Written instruction: Please rewrite the part of the records below that opens with the line containing "Click the blue number 2 badge" and closes with the line containing "(x=643, y=86)" as a JSON list of strings, one string per line, with blank lines left out.

──────── Supplied information ────────

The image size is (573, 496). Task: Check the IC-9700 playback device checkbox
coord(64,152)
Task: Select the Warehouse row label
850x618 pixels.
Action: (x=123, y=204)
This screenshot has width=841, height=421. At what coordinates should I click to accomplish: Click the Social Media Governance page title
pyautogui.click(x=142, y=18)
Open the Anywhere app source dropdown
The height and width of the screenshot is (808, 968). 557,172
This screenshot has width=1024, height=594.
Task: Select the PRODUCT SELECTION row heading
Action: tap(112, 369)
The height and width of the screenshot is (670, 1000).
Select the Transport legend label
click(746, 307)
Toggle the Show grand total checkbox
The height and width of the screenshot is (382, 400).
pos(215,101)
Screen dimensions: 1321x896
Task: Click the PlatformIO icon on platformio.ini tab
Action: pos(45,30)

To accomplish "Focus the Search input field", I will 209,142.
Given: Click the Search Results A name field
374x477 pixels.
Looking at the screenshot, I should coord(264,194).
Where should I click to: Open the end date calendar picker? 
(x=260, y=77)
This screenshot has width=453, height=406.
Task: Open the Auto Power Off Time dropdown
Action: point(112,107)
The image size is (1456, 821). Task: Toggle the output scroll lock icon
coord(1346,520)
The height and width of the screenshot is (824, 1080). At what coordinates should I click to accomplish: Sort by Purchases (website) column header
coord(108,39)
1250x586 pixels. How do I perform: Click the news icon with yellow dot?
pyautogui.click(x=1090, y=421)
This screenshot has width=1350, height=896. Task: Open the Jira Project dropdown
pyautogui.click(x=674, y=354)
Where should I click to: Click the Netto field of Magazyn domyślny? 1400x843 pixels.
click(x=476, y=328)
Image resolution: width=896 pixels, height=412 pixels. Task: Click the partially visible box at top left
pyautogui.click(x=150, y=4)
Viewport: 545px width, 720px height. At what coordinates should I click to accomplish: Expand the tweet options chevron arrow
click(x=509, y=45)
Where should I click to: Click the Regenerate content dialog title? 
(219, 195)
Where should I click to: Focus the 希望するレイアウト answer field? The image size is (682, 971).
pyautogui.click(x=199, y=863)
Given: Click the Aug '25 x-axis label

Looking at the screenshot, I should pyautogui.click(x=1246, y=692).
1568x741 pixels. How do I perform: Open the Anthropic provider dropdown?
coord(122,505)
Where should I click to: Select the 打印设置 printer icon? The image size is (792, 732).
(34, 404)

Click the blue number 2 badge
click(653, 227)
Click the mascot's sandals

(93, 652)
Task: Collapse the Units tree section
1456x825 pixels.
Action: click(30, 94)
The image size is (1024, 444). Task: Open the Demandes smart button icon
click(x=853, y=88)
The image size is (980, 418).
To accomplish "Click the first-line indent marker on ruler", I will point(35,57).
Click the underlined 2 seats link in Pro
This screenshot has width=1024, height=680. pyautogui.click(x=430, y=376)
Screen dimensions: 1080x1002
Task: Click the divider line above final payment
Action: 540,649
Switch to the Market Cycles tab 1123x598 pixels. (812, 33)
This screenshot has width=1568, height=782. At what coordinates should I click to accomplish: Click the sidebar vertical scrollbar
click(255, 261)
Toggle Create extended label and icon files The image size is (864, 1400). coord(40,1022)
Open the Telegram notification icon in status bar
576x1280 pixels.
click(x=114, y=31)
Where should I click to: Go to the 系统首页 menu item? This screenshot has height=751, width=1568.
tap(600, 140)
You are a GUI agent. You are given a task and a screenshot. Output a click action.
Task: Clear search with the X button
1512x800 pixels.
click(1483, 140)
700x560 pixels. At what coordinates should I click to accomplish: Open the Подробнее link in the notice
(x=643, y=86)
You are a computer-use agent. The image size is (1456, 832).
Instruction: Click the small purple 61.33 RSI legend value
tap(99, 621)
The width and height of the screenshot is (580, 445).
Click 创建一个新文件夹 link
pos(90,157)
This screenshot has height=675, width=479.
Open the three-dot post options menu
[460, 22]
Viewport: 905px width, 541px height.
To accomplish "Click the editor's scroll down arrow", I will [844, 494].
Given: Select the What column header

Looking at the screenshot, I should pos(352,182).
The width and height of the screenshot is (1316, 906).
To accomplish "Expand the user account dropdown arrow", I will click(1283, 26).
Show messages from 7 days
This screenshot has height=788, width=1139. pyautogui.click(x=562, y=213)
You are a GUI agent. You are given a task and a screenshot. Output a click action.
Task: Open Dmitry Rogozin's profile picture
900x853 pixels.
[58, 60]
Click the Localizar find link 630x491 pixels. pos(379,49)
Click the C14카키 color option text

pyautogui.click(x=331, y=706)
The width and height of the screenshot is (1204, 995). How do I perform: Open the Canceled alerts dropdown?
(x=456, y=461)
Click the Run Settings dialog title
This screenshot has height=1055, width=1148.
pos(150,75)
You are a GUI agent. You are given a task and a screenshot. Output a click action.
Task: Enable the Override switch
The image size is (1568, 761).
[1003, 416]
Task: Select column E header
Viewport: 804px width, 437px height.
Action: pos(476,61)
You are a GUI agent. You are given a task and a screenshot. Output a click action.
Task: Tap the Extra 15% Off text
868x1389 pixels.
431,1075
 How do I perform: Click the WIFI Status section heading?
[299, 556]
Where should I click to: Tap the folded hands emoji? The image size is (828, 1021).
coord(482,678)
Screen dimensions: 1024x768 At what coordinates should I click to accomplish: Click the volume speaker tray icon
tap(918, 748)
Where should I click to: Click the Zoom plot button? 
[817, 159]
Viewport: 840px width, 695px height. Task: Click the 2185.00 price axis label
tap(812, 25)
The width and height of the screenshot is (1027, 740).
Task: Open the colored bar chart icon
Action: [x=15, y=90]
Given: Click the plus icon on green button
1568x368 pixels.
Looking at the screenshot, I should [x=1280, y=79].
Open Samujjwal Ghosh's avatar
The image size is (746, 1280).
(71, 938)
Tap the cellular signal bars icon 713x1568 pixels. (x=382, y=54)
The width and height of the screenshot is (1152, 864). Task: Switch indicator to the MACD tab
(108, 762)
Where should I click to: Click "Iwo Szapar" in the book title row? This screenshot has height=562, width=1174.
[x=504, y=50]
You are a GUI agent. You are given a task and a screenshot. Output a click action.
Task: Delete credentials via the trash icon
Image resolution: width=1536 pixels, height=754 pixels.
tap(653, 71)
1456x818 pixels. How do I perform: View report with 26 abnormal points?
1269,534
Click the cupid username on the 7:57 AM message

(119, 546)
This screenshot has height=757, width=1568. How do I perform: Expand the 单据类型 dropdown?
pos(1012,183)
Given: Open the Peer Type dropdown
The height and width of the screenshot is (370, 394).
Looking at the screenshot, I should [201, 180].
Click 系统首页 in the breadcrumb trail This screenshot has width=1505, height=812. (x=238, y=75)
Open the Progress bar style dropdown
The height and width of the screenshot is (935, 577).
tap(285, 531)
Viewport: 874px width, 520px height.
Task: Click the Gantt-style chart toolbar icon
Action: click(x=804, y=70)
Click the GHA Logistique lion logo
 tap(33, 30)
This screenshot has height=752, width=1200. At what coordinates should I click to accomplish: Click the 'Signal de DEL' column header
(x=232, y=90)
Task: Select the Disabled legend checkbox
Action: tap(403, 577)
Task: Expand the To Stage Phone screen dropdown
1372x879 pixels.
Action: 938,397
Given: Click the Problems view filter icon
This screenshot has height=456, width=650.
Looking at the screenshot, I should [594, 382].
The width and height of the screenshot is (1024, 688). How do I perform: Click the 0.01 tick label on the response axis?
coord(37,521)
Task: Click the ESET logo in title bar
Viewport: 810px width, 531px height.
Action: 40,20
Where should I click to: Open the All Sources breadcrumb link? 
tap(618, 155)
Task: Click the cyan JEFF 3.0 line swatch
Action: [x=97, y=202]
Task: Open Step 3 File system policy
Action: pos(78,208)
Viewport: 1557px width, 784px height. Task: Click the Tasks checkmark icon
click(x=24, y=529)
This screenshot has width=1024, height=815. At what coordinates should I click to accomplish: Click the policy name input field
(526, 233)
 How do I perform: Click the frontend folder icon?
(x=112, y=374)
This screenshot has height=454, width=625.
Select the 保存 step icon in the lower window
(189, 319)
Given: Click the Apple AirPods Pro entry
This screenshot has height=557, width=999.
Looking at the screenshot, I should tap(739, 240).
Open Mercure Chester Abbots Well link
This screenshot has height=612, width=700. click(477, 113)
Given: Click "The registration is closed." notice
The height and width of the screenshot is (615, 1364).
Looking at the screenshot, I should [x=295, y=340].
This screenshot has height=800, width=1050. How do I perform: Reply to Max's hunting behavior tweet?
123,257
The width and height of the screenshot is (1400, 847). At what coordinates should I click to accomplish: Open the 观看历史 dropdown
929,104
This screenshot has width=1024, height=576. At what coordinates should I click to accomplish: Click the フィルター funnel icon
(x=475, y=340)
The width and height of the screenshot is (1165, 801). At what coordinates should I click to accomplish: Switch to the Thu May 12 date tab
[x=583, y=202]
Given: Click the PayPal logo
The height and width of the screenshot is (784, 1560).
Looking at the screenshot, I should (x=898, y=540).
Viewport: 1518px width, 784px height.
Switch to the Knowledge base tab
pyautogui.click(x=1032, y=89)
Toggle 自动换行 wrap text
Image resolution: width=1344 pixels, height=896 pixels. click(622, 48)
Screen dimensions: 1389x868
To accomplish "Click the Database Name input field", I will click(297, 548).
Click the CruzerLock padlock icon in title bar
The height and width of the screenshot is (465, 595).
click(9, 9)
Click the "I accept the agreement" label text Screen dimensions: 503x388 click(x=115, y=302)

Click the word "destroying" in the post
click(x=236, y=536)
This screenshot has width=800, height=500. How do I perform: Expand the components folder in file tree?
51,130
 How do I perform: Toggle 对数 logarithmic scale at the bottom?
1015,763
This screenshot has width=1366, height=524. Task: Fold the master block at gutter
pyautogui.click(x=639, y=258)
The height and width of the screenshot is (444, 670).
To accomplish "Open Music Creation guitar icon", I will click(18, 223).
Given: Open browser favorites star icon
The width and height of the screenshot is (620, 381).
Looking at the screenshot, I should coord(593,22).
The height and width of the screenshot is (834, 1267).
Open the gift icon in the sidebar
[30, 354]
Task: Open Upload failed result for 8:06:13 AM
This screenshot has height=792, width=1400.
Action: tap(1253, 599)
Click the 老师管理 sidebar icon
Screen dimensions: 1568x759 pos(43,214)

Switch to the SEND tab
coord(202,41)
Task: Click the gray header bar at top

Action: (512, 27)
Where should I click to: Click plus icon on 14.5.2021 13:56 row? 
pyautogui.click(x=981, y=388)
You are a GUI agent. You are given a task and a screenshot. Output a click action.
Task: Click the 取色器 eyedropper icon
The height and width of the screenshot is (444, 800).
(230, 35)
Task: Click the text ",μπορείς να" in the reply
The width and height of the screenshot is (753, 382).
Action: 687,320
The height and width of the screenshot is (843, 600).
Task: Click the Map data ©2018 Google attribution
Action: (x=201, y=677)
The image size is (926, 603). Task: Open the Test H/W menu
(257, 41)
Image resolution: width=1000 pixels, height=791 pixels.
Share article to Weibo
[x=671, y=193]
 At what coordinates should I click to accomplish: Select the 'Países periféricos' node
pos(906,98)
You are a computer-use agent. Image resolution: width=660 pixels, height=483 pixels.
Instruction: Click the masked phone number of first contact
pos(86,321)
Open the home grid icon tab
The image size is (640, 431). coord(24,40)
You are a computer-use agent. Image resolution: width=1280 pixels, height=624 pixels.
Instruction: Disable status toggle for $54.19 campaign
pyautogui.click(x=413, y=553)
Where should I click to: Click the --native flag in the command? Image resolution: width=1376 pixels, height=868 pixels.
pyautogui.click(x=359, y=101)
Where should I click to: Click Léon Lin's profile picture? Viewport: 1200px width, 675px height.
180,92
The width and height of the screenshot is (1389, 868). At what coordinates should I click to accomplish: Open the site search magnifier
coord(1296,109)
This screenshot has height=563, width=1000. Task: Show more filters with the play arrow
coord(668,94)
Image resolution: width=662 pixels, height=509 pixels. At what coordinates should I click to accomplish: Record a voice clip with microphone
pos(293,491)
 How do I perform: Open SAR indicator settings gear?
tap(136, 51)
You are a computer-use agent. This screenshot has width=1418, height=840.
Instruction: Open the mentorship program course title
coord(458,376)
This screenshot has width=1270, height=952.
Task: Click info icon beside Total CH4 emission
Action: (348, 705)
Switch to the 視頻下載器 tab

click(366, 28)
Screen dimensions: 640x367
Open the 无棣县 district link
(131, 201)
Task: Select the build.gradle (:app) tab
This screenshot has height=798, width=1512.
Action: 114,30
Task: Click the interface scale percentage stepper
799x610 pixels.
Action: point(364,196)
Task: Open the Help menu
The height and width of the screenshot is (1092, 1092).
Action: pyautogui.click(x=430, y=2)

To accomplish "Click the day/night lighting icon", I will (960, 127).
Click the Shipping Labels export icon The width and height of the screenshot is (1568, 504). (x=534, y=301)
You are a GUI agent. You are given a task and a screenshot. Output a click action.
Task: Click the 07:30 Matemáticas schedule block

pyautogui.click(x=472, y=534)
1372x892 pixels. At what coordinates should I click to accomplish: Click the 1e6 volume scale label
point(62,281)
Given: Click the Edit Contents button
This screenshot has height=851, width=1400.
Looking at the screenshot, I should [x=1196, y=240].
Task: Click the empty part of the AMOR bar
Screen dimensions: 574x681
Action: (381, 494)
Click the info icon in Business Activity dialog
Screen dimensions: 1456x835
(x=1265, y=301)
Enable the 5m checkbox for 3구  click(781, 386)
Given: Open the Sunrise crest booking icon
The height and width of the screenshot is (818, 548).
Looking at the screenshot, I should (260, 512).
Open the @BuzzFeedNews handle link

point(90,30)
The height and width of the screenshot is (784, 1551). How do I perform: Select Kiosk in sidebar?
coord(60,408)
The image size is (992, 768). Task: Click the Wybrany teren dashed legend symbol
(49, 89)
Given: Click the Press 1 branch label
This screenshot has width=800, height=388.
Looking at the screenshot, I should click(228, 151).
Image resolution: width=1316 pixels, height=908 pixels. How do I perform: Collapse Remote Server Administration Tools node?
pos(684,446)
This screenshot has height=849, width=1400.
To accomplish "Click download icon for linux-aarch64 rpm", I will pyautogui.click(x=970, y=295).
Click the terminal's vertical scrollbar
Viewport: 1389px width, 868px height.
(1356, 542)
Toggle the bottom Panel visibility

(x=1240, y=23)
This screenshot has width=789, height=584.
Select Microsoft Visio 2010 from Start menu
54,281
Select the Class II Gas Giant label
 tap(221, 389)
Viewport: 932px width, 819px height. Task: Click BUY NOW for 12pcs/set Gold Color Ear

────────

Full solution:
[
  "Click the blue number 2 badge",
  "click(653, 227)",
  "Click the mascot's sandals",
  "(93, 652)",
  "Task: Collapse the Units tree section",
  "1456x825 pixels.",
  "Action: click(30, 94)",
  "The image size is (1024, 444). Task: Open the Demandes smart button icon",
  "click(x=853, y=88)",
  "The image size is (980, 418).",
  "To accomplish \"Click the first-line indent marker on ruler\", I will point(35,57).",
  "Click the underlined 2 seats link in Pro",
  "This screenshot has width=1024, height=680. pyautogui.click(x=430, y=376)",
  "Screen dimensions: 1080x1002",
  "Task: Click the divider line above final payment",
  "Action: 540,649",
  "Switch to the Market Cycles tab 1123x598 pixels. (812, 33)",
  "This screenshot has width=1568, height=782. At what coordinates should I click to accomplish: Click the sidebar vertical scrollbar",
  "click(255, 261)",
  "Toggle Create extended label and icon files The image size is (864, 1400). coord(40,1022)",
  "Open the Telegram notification icon in status bar",
  "576x1280 pixels.",
  "click(x=114, y=31)",
  "Where should I click to: Go to the 系统首页 menu item? This screenshot has height=751, width=1568.",
  "tap(600, 140)",
  "You are a GUI agent. You are given a task and a screenshot. Output a click action.",
  "Task: Clear search with the X button",
  "1512x800 pixels.",
  "click(1483, 140)",
  "700x560 pixels. At what coordinates should I click to accomplish: Open the Подробнее link in the notice",
  "(x=643, y=86)"
]